Cumhurbaşkanlığının kaybedilmesi Erdoğan’ın mafyaların açık desteğiyle kurduğu içinde silah ve uyuşturucu ticaretinin ana bir unsur olduğu, para aklamanın ve büyük sermaye gruplarına kaynak transferi üzerine kurduğu sultanlığının sonunun gelmesi demek. Erdoğan’ın İslamcı bir devlet kurma hayalleri büyük ölçüde Gezi Direnişi ve kısmen 17/25 Aralık yolsuzluk operasyonlarıyla sekteye uğramıştı. O dönemli yönetimin büyük ortağı olan İslamcı Fethullahçılar 15 Temmuz 2016 darbe girişimi sonrasında önemli ölçüde devlet kademelerinden ve askeriyeden temizlendi. Savaş suçlarına bulaşan, Bakanları yolsuzluğa karışan, İran’la yasa dışı ticaret nedeniyle ABD’de yargılanan, Suriye’de El-Kaide’ye silah ve lojistik sağlayan Erdoğan hükümeti halihazırda yeterince suça bulaşmış durumda. Bu suçları birlikte işleyen ortakların bir kısmı yine halihazırda Erdoğan’ın gemisini çoktan terk etmiş durumdalar. Erdoğan’ın gemisinin batacağını görenler de adım adım gemiyi terk etmeye ya da onun yerine geçmek için avuçlarını ovuşturmaya çoktan başladılar. Gemiyi terk edenler Deva ve Gelecek Partisi olarak çoktan örgütlenip partileştiler. Geride kalanlar ise temel olarak Erdoğan ve çevresi ile Erdoğan’ın ortağı ultra faşist Bahçeli. Ancak bu ittifakta elini giderek güçlendiren ve Erdoğan sonrasına yatırım yaptığı açıkça belli olan bir isim var. Ve bu isim bugün mafya lideri Sedat Peker tarafından hedef alınıyor gözükmekte. Bu isim halihazırda İçişleri Bakanı olan Süleyman Soylu. Bu ittifakın diğer ortakları arasında medyada çok etkili olan ve Erdoğan sonrasına hazırlanan damadı eski Maliye ve Hazine Bakanı Berat Albayrak ve onun medyada ayağı olan ve Davutoğlu’nu da başbakanlıktan eden Pelikan çetesi var. Yine iktidar ortaklarından bir başkası; "Beşli Çete" olarak nitelenen beş sermaye grubu.
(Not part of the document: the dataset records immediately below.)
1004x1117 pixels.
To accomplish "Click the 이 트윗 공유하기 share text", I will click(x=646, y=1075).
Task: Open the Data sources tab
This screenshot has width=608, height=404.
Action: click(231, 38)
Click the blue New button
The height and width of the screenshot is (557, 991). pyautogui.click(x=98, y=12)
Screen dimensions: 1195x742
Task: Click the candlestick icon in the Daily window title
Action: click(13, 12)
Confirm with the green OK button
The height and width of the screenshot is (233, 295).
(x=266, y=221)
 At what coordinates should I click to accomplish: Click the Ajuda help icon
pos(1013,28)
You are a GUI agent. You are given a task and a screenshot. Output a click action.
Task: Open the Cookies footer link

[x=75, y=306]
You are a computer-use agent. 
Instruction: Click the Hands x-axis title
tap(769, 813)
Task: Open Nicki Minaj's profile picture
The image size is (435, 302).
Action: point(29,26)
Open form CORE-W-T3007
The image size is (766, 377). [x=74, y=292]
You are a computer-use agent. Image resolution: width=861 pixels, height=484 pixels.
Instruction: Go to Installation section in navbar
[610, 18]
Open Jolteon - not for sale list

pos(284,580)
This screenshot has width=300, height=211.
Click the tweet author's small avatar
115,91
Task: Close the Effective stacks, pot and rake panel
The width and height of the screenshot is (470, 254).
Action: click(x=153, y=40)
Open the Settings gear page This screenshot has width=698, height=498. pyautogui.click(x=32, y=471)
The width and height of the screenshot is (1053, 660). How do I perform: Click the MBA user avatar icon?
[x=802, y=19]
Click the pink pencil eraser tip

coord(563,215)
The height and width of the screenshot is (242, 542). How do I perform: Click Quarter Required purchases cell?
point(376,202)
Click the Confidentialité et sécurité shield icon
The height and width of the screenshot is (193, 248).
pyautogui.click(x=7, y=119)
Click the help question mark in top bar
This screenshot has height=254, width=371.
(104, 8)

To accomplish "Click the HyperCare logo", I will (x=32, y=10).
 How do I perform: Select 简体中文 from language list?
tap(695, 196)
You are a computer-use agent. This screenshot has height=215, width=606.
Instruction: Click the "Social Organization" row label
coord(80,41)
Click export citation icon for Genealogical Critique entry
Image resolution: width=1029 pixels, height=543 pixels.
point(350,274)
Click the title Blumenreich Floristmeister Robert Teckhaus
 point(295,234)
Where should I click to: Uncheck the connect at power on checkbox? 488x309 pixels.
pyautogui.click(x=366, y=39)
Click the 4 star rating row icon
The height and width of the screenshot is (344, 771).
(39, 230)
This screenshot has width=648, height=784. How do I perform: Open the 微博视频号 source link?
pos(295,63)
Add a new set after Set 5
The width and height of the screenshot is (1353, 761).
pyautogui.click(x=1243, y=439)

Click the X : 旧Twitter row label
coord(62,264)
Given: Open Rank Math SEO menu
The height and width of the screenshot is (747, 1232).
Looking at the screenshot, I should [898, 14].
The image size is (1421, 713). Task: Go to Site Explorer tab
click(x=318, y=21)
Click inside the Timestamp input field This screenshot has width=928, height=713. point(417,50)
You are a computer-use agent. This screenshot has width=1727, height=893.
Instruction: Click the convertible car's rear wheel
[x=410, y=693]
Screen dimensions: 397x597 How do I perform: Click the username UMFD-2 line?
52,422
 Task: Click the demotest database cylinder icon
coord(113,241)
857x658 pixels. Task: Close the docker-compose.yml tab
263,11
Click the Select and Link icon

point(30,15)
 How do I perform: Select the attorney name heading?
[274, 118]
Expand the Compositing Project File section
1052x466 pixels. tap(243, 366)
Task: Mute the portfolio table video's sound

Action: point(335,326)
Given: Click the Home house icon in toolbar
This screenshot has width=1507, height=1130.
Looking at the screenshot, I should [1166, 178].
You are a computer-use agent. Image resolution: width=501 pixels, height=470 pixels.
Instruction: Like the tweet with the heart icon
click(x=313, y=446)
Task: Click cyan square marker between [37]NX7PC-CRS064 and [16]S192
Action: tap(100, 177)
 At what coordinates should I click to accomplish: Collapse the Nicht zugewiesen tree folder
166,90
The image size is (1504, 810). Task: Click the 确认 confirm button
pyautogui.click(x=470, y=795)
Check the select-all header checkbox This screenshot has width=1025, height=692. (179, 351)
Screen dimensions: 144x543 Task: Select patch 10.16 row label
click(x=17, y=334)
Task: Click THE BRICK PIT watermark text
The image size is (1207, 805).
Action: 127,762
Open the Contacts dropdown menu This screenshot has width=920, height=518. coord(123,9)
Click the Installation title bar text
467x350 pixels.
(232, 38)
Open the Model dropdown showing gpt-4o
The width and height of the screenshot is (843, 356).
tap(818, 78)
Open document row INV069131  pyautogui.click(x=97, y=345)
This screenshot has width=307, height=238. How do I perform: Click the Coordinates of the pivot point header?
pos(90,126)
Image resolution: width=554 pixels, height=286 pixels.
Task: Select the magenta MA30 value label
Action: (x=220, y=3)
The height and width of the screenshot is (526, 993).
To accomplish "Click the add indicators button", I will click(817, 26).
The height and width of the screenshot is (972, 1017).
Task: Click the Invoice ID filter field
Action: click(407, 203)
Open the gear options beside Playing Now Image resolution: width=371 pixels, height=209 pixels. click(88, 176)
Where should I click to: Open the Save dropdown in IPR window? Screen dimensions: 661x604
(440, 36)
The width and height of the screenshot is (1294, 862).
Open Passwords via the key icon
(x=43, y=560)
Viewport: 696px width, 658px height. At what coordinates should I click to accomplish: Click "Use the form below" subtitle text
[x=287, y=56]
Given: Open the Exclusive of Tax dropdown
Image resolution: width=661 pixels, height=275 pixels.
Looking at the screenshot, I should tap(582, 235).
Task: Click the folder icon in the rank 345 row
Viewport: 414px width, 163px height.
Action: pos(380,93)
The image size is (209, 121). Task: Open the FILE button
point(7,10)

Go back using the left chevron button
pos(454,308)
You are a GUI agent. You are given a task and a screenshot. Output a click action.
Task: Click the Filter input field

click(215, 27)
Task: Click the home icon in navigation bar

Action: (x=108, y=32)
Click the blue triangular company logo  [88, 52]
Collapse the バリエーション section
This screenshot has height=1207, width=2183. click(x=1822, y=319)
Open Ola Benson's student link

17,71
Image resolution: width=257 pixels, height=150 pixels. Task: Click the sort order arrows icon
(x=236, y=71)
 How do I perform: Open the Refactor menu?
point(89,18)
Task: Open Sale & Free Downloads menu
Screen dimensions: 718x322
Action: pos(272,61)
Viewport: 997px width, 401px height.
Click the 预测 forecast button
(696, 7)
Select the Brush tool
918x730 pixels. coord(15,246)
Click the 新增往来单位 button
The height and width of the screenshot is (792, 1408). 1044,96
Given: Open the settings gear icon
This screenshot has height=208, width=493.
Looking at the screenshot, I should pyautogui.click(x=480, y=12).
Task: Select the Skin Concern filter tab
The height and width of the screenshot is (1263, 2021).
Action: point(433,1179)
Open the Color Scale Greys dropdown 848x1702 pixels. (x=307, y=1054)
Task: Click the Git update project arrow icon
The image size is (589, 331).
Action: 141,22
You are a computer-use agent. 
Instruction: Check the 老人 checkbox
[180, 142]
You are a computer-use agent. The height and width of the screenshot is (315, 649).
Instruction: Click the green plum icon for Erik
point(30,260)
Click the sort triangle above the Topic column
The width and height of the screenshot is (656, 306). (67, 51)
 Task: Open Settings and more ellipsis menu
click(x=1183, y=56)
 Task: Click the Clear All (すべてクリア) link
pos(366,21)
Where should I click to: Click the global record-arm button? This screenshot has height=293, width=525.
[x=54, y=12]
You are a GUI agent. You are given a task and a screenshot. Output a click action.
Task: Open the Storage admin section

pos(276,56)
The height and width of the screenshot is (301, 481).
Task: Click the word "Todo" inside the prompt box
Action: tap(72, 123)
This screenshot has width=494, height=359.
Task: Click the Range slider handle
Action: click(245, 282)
Bu sermaye grupları dünyada devletten en çok ihale alan şirketler arasında ve kelimenin tam anlamıyla Türkiye emekçi sınıfların kanını emen yapılar. Petrol ticaretinden, altyapı hizmetlerine, medyada faaliyet göstermekten, bankacılık hizmetlerine kadar geniş bir yelpazede şirketlere sahip bu yapı temel olarak işçi sınıfından alınan vergilerin transfer edildiği gruplar. Yine bu yapılar büyük projelerle yeni rant alanlarından faydalanması beklenen gruplar. Ancak bu rant kapısının önündeki en büyük engel Erdoğan’ın mevcut iktidarı koruyamaması, dolayısıyla iktidardan düşmesi olarak gözüküyor.
Türkiye egemenleri açısından devlet içi savaş yeni bir olgu değil. Bu savaşlar zamanında ülkenin başbakanını bile idama götürebilmişti. Son 20 yıla baktığımızda ise, savaşın taraflarının değiştiğini görebiliyoruz. Bu açıdan devletin burjuvazi ve bürokrasi arasındaki sürekli değişen ittifaklarla sahne olduğunu söyleyebilmek mümkün. Bugün Türkiye egemenleri yükselen AKP burjuvazisi, ülkücü mafyatik paramiliter milliyetçiler, bir kısmı AKP burjuvazisine eklemlenmiş bir kısmı muhalefette yer alan merkez sağ mafyatik yapı; özellikle medyada, bürokraside, yargıda ve orduda güçlü olan ve laik sermaye gruplarının desteğini almış olan Atatürkçü elitler ve kendisine sistemde yer edinmeye çalışan Kürt elitlerden oluşuyor. Bunun yanında irili ufaklı cemaatler de siyasette etkili olsalar da şu ya da bu partinin hizmetinde oldukları için bağımsız bir siyasi perspektif koymaktan uzaktalar. Zaten parlamento da bu grupların temsilcilerinden oluşuyor.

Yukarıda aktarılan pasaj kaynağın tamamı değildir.